All programs were tested on 50,000 short-distance searches.  A time limit of five minutes was given.

You can look up your own running time (in ms / query) on whiteboard; it is listed as the "grade" for "assignment" MRshort.  A running time of 6 indicates that your program either exceeded the time limit or gave at least one incorrect answer.

Number of programs giving correct answers for all queries within time limit:  22

Average time (ms) per query (among this group):  2.68

Median time per query:  2.76


Long-distance searches

All programs were tested on 1,000 long-distance searches.  A time limit of five minutes was given.

You can look up your own running time (in ms / query) on whiteboard; it is listed as the "grade" for "assignment" MRlong.  A running time of 300 indicates that your program either exceeded the time limit or gave at least one incorrect answer.

Number of programs giving correct answers for all queries within time limit:  27

Average time (ms) per query (among this group):  81.57

Median time per query:  66.22

 


Top programs

Caleb Howe (fastest for both short and long):

I made three major modifications to the dijkstra algorithm. The first was to break the loop as soon as the destination vertex is reached rather than continuing until all vertices have been reached. This necessitated storing which vertices were affected and then resetting them for the next query. In order to do this in a somewhat efficient manner I kept an array of integers - one for each vertex. Each entry touched[v] stored the number of the vertex touched immediately before vertex v was processed. This made it simple to step back through the array clearing out all the affected vertices. The second modification was to use and A* heuristic. Here all I did was add the euclidean distance from the point to the destination to the distance value used by the priority queue. This meant that the queue tended to return vertices closer to the destination and more likely to provide a shortest path. I also had each vertex cache its distance from the destination. Since that calculation requires a square root caching it ought to provide some speed benefit.Lastly I realized that the priority queue operations are O(log(n)). This means that storing fewer items in the priority queue would give better times. So rather than putting the entire graph in the queue I just added the neighbors of the vertices that had been considered.

Dzhelil Rufat (second fastest for both short and long):

My idea in the Dijkstra algorithm was to remember the nodes that were visited and modified by the Dijkstra algorithm. Then at the end of each search instead of reinitializing the whole Graph data structure, I only initialized the nodes that have been visited by the search. In this way the program doesn't waste time reinitializing the weights of nodes that have never been visited.
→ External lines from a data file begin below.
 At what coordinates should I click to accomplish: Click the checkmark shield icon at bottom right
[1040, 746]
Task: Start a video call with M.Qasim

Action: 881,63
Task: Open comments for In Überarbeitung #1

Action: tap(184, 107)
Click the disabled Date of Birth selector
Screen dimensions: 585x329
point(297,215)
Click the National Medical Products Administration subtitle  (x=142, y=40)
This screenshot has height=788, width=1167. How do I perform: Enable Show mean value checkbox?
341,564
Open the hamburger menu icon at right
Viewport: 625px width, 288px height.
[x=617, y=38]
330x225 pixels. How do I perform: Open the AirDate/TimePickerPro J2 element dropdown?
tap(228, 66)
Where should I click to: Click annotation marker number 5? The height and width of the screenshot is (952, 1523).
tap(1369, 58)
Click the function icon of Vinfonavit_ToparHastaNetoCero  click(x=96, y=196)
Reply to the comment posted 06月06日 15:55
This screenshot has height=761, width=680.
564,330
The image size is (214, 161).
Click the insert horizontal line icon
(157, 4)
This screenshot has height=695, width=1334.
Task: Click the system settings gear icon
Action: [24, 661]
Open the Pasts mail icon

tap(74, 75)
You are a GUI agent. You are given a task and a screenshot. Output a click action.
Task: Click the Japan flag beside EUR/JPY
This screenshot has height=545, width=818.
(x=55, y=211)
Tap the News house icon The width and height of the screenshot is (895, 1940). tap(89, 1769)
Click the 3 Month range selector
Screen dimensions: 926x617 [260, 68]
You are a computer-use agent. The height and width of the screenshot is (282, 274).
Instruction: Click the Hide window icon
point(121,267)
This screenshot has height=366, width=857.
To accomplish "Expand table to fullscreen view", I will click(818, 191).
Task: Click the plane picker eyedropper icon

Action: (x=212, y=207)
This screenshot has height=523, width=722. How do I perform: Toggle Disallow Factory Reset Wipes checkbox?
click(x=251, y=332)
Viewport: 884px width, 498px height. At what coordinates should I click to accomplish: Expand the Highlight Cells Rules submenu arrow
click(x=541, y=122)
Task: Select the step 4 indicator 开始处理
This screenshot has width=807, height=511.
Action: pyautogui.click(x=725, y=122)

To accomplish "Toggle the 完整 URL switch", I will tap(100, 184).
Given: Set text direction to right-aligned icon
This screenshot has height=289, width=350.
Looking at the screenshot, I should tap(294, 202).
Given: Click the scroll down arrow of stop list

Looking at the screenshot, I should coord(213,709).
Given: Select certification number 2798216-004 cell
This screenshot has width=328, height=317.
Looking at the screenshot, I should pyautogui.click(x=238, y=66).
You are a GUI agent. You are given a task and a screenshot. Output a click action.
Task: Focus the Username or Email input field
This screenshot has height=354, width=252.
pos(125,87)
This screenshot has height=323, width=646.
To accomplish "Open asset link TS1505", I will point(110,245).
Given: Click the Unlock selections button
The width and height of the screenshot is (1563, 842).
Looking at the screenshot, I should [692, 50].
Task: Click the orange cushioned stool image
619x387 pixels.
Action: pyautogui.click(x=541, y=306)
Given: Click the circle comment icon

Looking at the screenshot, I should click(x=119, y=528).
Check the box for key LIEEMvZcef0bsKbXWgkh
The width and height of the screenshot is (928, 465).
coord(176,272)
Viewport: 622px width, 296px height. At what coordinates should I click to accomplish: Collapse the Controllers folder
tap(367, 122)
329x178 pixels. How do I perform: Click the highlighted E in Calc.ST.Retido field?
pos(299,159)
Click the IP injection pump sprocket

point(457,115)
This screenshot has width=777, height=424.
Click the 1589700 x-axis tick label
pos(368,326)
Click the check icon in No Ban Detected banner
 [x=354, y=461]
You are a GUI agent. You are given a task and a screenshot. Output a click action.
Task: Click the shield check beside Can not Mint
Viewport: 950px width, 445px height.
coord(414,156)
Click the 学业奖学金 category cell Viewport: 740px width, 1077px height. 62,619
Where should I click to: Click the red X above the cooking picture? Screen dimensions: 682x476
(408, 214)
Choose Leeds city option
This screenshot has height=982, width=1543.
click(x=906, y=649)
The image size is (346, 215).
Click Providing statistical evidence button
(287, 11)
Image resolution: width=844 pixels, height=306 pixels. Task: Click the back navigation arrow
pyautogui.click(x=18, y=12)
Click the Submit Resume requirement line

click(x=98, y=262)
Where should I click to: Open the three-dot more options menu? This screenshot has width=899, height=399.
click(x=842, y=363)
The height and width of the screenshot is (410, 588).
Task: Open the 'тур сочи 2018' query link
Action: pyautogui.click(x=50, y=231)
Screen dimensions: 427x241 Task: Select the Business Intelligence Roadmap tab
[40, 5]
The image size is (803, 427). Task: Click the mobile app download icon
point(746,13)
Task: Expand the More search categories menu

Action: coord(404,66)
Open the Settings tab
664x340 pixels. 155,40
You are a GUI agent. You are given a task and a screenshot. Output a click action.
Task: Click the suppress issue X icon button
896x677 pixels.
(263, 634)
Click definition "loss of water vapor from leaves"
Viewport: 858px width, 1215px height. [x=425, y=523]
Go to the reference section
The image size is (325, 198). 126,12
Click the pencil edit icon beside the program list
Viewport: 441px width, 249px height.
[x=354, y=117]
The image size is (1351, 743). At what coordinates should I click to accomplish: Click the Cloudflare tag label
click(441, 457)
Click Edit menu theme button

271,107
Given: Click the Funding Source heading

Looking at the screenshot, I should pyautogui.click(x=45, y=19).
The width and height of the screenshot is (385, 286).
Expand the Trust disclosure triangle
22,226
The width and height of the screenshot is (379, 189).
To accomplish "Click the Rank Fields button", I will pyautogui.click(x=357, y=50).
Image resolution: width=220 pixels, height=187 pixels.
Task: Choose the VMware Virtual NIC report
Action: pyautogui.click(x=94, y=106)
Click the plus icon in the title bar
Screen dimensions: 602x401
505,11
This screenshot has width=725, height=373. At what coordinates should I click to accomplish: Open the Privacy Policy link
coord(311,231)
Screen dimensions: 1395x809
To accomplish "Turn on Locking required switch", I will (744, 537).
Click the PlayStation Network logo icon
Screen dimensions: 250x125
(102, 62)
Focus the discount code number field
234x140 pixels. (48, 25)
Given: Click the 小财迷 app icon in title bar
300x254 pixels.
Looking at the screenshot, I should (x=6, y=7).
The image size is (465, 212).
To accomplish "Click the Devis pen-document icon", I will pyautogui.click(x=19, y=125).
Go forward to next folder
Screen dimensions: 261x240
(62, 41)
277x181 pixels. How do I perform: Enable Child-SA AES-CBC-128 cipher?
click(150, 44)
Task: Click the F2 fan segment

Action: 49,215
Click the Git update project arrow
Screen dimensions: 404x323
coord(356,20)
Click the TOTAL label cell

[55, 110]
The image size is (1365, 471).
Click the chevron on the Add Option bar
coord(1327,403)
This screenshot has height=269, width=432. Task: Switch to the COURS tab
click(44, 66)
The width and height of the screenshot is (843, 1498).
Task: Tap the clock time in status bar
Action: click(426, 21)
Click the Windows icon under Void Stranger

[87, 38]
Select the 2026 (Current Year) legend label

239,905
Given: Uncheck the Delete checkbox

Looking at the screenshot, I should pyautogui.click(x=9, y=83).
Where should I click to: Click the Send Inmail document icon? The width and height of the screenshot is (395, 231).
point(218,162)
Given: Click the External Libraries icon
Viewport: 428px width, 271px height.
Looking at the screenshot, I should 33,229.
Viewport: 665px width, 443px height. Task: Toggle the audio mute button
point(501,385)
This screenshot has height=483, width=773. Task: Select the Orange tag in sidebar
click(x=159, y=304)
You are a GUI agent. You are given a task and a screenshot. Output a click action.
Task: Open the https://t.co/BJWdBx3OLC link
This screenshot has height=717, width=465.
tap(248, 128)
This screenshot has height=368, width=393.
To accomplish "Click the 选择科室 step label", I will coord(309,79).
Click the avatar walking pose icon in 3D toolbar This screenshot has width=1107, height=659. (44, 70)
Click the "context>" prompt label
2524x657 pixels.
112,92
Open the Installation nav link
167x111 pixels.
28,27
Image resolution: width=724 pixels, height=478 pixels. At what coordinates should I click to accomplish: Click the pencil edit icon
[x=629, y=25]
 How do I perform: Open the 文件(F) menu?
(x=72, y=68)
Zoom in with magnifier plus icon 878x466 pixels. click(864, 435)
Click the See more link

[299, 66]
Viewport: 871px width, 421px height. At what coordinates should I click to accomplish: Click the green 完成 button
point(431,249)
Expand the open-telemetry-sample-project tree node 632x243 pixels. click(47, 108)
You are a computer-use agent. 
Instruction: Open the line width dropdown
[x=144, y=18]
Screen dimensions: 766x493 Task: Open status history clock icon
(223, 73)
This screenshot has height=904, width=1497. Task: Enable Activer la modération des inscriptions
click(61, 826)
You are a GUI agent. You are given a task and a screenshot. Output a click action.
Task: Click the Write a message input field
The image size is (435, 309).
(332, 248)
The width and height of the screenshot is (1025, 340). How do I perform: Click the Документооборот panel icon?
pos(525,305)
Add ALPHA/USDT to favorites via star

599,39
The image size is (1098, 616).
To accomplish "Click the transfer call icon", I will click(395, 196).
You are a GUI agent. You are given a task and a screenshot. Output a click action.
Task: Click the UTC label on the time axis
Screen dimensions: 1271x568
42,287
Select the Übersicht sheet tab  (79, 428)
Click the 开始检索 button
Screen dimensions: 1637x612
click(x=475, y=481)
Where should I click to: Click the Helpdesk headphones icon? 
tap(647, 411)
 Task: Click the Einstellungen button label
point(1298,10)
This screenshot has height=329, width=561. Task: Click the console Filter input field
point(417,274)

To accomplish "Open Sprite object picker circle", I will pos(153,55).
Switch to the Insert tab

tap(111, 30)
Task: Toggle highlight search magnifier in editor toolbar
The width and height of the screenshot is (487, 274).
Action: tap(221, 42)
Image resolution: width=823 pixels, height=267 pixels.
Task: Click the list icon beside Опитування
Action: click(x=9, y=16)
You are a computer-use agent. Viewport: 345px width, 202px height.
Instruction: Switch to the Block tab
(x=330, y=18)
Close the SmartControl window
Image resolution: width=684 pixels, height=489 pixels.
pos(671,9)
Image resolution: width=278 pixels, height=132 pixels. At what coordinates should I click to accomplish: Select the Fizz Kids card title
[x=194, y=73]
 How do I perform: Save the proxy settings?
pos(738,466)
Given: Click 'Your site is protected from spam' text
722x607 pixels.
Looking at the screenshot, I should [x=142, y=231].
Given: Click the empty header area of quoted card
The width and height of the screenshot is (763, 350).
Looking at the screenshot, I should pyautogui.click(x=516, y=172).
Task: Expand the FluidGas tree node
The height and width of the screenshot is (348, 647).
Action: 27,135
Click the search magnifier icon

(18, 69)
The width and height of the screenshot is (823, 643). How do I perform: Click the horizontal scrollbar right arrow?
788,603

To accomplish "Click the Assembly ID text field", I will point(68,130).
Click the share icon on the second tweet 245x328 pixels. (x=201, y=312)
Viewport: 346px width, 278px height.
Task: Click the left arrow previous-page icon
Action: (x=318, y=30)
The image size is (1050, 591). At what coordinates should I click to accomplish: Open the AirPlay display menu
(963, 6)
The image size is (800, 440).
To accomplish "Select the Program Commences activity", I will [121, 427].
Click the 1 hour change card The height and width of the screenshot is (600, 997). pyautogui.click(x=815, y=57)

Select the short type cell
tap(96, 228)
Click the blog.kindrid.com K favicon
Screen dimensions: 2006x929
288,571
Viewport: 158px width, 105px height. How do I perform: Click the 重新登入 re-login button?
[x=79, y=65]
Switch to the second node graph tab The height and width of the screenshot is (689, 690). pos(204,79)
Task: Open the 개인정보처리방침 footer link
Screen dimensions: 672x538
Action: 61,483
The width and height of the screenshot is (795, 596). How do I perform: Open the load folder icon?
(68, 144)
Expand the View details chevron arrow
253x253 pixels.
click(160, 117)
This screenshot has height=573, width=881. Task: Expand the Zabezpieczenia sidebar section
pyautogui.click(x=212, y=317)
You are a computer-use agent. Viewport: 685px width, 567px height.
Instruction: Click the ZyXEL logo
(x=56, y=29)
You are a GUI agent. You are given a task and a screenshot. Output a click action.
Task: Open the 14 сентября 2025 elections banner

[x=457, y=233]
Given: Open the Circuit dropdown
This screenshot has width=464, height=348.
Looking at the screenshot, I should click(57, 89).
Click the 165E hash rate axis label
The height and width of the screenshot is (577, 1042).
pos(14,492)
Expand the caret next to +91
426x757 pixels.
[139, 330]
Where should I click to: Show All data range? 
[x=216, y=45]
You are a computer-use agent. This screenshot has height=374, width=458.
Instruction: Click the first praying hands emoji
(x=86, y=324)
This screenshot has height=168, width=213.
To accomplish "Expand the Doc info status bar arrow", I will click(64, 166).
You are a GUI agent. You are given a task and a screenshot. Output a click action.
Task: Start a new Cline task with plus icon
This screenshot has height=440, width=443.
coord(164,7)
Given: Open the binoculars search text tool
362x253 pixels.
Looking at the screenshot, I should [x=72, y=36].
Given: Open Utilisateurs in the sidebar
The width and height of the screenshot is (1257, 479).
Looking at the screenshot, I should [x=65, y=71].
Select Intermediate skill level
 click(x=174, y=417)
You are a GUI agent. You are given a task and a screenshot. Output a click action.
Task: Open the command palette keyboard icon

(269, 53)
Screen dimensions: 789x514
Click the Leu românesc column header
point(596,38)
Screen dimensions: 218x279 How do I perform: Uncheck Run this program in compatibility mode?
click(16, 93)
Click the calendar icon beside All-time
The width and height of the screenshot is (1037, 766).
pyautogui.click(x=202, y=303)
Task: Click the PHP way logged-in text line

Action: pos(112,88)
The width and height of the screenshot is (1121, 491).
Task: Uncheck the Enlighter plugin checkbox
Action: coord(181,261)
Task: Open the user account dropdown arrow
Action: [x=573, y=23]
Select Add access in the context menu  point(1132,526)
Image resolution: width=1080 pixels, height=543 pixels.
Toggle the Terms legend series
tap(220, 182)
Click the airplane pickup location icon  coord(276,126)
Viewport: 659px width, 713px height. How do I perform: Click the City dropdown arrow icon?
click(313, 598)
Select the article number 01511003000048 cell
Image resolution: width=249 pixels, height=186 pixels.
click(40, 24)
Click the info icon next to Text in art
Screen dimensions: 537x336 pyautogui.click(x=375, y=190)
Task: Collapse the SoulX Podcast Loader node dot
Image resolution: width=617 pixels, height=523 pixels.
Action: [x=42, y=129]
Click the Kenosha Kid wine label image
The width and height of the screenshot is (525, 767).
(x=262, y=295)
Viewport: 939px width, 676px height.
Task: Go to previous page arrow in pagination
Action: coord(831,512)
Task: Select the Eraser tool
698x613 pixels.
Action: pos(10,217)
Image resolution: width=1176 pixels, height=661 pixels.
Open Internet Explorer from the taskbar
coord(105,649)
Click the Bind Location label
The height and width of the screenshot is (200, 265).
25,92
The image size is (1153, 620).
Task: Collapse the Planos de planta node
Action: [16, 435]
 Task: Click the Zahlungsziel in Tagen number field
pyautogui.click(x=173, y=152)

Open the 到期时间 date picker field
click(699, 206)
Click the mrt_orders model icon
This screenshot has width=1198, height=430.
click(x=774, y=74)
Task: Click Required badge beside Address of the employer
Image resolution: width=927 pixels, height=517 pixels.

Alvin Wang  (third fastest for long):

Besides implementing the first 2 ideas directly from the Assignment statement, I decided to use Sedgewick's multiway heap implementation in Program 20.10 of the book. The dijkstra function originally has a few linear time operations that must be eliminated, including resetting the pred and dist arrays as well as inserting every vertex into the priority queue. I first changed the priority queue so that it would only hold the vertices on the fringe rather than every one. Next, I used a linked list to keep track of which vertices are modified in the algorithm. With each successive call to dijkstra, instead of going through the array to reset all values, a function is called that changes the values modified by the last call to dijkstra. I added a similar function to the priority queue class, which has two arrays that need to be reset with each iteration of dijkstra.